Work item: Nothing but the records beneath, reproduced exactly, should appear in the answer.

Data:
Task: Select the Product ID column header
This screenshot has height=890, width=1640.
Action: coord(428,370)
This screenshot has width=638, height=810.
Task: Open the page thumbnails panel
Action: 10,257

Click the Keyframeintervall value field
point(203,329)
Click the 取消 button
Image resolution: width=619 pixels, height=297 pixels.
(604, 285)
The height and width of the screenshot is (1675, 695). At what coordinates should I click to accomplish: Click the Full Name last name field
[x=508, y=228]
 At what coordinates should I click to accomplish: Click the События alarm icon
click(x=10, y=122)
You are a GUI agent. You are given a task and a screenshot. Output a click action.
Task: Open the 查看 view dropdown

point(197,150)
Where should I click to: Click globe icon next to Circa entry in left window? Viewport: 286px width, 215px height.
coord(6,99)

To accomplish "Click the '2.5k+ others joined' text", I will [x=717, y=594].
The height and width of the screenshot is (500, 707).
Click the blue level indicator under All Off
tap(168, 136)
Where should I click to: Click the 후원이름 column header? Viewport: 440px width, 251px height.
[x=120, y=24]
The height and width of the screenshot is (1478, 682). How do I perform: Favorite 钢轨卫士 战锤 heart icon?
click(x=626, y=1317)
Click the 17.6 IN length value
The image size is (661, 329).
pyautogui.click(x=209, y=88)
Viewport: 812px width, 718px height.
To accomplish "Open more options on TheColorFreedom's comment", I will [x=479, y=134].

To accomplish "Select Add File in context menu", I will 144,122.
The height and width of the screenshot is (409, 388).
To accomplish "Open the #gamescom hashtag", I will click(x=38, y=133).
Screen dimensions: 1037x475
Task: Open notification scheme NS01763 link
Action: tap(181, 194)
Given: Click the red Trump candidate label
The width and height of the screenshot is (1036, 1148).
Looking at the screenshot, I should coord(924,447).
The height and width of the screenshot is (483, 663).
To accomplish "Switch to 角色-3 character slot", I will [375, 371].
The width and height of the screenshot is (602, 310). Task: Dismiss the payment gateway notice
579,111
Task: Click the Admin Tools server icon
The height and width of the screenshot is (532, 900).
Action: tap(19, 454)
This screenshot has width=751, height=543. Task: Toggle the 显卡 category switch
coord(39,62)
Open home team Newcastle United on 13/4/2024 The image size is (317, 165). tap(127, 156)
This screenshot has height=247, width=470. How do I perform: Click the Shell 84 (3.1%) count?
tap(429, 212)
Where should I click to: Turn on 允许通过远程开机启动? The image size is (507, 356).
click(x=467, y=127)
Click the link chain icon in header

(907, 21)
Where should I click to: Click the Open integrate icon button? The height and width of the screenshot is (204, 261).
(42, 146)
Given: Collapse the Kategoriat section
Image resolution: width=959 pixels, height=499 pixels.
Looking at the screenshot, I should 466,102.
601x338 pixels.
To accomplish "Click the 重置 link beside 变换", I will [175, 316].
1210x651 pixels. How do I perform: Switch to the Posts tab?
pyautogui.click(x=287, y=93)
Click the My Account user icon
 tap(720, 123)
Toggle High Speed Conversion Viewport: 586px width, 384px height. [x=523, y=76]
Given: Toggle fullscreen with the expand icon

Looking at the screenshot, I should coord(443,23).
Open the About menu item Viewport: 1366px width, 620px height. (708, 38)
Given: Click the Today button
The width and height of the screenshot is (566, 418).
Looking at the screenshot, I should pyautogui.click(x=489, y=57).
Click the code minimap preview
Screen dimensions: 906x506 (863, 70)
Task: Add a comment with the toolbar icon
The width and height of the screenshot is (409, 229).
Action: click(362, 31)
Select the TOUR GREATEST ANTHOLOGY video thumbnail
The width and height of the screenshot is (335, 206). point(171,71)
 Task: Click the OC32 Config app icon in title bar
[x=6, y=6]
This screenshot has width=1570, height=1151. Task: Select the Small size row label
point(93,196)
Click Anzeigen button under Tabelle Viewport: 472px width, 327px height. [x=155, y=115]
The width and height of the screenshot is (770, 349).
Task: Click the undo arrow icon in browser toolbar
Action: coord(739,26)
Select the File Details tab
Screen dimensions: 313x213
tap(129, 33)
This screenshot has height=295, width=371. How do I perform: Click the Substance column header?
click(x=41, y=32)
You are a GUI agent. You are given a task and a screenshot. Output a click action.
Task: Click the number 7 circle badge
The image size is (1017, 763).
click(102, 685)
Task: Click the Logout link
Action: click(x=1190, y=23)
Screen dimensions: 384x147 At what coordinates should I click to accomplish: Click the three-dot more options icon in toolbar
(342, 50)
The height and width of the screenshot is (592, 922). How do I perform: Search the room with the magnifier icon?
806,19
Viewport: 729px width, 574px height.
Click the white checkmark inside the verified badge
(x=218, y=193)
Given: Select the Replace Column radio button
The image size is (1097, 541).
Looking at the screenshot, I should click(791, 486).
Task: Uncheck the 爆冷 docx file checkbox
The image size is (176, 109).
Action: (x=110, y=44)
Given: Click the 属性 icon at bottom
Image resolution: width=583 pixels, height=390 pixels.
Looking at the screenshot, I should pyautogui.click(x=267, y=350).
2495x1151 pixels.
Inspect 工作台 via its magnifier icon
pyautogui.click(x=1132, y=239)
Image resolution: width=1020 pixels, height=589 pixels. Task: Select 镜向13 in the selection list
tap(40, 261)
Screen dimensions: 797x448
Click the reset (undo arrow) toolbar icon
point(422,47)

Response box:
Task: Select the Product ID column header
This screenshot has height=890, width=1640.
Action: coord(428,370)
This screenshot has width=638, height=810.
Task: Open the page thumbnails panel
Action: 10,257

Click the Keyframeintervall value field
point(203,329)
Click the 取消 button
Image resolution: width=619 pixels, height=297 pixels.
(604, 285)
The height and width of the screenshot is (1675, 695). At what coordinates should I click to accomplish: Click the Full Name last name field
[x=508, y=228]
 At what coordinates should I click to accomplish: Click the События alarm icon
click(x=10, y=122)
You are a GUI agent. You are given a task and a screenshot. Output a click action.
Task: Open the 查看 view dropdown

point(197,150)
Where should I click to: Click globe icon next to Circa entry in left window? Viewport: 286px width, 215px height.
coord(6,99)

To accomplish "Click the '2.5k+ others joined' text", I will [x=717, y=594].
The height and width of the screenshot is (500, 707).
Click the blue level indicator under All Off
tap(168, 136)
Where should I click to: Click the 후원이름 column header? Viewport: 440px width, 251px height.
[x=120, y=24]
The height and width of the screenshot is (1478, 682). How do I perform: Favorite 钢轨卫士 战锤 heart icon?
click(x=626, y=1317)
Click the 17.6 IN length value
The image size is (661, 329).
pyautogui.click(x=209, y=88)
Viewport: 812px width, 718px height.
To accomplish "Open more options on TheColorFreedom's comment", I will [x=479, y=134].

To accomplish "Select Add File in context menu", I will 144,122.
The height and width of the screenshot is (409, 388).
To accomplish "Open the #gamescom hashtag", I will click(x=38, y=133).
Screen dimensions: 1037x475
Task: Open notification scheme NS01763 link
Action: tap(181, 194)
Given: Click the red Trump candidate label
The width and height of the screenshot is (1036, 1148).
Looking at the screenshot, I should coord(924,447).
The height and width of the screenshot is (483, 663).
To accomplish "Switch to 角色-3 character slot", I will [375, 371].
The width and height of the screenshot is (602, 310). Task: Dismiss the payment gateway notice
579,111
Task: Click the Admin Tools server icon
The height and width of the screenshot is (532, 900).
Action: tap(19, 454)
This screenshot has width=751, height=543. Task: Toggle the 显卡 category switch
coord(39,62)
Open home team Newcastle United on 13/4/2024 The image size is (317, 165). tap(127, 156)
This screenshot has height=247, width=470. How do I perform: Click the Shell 84 (3.1%) count?
tap(429, 212)
Where should I click to: Turn on 允许通过远程开机启动? The image size is (507, 356).
click(x=467, y=127)
Click the link chain icon in header

(907, 21)
Where should I click to: Click the Open integrate icon button? The height and width of the screenshot is (204, 261).
(42, 146)
Given: Collapse the Kategoriat section
Image resolution: width=959 pixels, height=499 pixels.
Looking at the screenshot, I should 466,102.
601x338 pixels.
To accomplish "Click the 重置 link beside 变换", I will [175, 316].
1210x651 pixels. How do I perform: Switch to the Posts tab?
pyautogui.click(x=287, y=93)
Click the My Account user icon
 tap(720, 123)
Toggle High Speed Conversion Viewport: 586px width, 384px height. [x=523, y=76]
Given: Toggle fullscreen with the expand icon

Looking at the screenshot, I should coord(443,23).
Open the About menu item Viewport: 1366px width, 620px height. (708, 38)
Given: Click the Today button
The width and height of the screenshot is (566, 418).
Looking at the screenshot, I should pyautogui.click(x=489, y=57).
Click the code minimap preview
Screen dimensions: 906x506 (863, 70)
Task: Add a comment with the toolbar icon
The width and height of the screenshot is (409, 229).
Action: click(362, 31)
Select the TOUR GREATEST ANTHOLOGY video thumbnail
The width and height of the screenshot is (335, 206). point(171,71)
 Task: Click the OC32 Config app icon in title bar
[x=6, y=6]
This screenshot has width=1570, height=1151. Task: Select the Small size row label
point(93,196)
Click Anzeigen button under Tabelle Viewport: 472px width, 327px height. [x=155, y=115]
The width and height of the screenshot is (770, 349).
Task: Click the undo arrow icon in browser toolbar
Action: coord(739,26)
Select the File Details tab
Screen dimensions: 313x213
tap(129, 33)
This screenshot has height=295, width=371. How do I perform: Click the Substance column header?
click(x=41, y=32)
You are a GUI agent. You are given a task and a screenshot. Output a click action.
Task: Click the number 7 circle badge
The image size is (1017, 763).
click(102, 685)
Task: Click the Logout link
Action: click(x=1190, y=23)
Screen dimensions: 384x147 At what coordinates should I click to accomplish: Click the three-dot more options icon in toolbar
(342, 50)
The height and width of the screenshot is (592, 922). How do I perform: Search the room with the magnifier icon?
806,19
Viewport: 729px width, 574px height.
Click the white checkmark inside the verified badge
(x=218, y=193)
Given: Select the Replace Column radio button
The image size is (1097, 541).
Looking at the screenshot, I should click(791, 486).
Task: Uncheck the 爆冷 docx file checkbox
The image size is (176, 109).
Action: (x=110, y=44)
Given: Click the 属性 icon at bottom
Image resolution: width=583 pixels, height=390 pixels.
Looking at the screenshot, I should pyautogui.click(x=267, y=350).
2495x1151 pixels.
Inspect 工作台 via its magnifier icon
pyautogui.click(x=1132, y=239)
Image resolution: width=1020 pixels, height=589 pixels. Task: Select 镜向13 in the selection list
tap(40, 261)
Screen dimensions: 797x448
Click the reset (undo arrow) toolbar icon
point(422,47)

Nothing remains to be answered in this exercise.